To find $$\psi^{\prime}(x)$$, we need to differentiate the product of functions that define $$\psi(x)$$. When differentiating a product of multiple terms, the product rule states that the derivative is the sum of terms, where each term is the original product with one factor differentiated.

For example, if $$f(x)=f_1(x)f_2(x)f_3(x)$$, then $$f'(x)=f_1'(x)f_2(x)f_3(x) + f_1(x)f_2'(x)f_3(x) + f_1(x)f_2(x)f_3'(x)$$.

In our case, each factor is $$(x-x_i)$$, and its derivative with respect to $$x$$ is $$1$$. Therefore, when we differentiate $$\psi(x)$$, we get a sum of $$n+1$$ terms.

$$\psi^{\prime}(x) = \sum_{k=0}^{n} \left( \prod_{i \neq k}(x-x_i) \right)$$

**step3 Evaluate $$\psi^{\prime}(x)$$ at $$x=x_j$$**

Now, we substitute $$x=x_j$$ into the expression for $$\psi^{\prime}(x)$$. This means we replace every occurrence of $$x$$ with $$x_j$$.
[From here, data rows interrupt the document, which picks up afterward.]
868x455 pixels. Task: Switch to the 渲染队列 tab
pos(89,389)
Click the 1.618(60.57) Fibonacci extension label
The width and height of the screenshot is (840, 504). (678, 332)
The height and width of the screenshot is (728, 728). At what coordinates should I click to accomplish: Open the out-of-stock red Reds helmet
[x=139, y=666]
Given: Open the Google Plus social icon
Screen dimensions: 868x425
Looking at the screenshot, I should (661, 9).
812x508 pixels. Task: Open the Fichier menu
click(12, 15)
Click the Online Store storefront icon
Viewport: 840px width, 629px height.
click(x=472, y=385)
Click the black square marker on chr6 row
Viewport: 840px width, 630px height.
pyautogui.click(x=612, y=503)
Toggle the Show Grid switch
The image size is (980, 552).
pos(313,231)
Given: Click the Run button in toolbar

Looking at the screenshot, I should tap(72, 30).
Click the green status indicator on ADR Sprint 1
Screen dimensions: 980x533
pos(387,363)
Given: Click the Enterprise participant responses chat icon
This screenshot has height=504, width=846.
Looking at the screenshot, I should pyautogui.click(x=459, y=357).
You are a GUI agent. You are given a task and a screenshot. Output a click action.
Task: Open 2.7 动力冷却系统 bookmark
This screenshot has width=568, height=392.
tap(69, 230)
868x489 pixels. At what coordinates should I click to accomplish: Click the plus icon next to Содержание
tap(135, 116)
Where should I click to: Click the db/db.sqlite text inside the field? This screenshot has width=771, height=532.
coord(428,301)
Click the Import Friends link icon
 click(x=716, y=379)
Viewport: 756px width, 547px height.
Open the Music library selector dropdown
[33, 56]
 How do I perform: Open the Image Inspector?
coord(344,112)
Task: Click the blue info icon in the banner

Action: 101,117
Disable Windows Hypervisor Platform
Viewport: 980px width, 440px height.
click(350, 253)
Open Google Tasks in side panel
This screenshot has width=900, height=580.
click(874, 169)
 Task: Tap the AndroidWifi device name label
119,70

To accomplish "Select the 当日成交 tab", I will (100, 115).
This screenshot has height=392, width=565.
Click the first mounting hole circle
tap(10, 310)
$$\psi^{\prime}(x_j) = \sum_{k=0}^{n} \left( \prod_{i \neq k}(x_j-x_i) \right)$$

Consider the terms in this sum. If $$k \neq j$$, then the product $$\prod_{i \neq k}(x_j-x_i)$$ will contain the factor $$(x_j-x_j)$$. Since $$(x_j-x_j)$$ is $$0$$, the entire product becomes $$0$$.

For example, if $$k=0$$ and $$j=1$$, the term is $$\prod_{i \neq 0}(x_1-x_i) = (x_1-x_1)(x_1-x_2)\cdots(x_1-x_n) = 0$$.

Therefore, all terms in the sum are zero except for the term where $$k=j$$.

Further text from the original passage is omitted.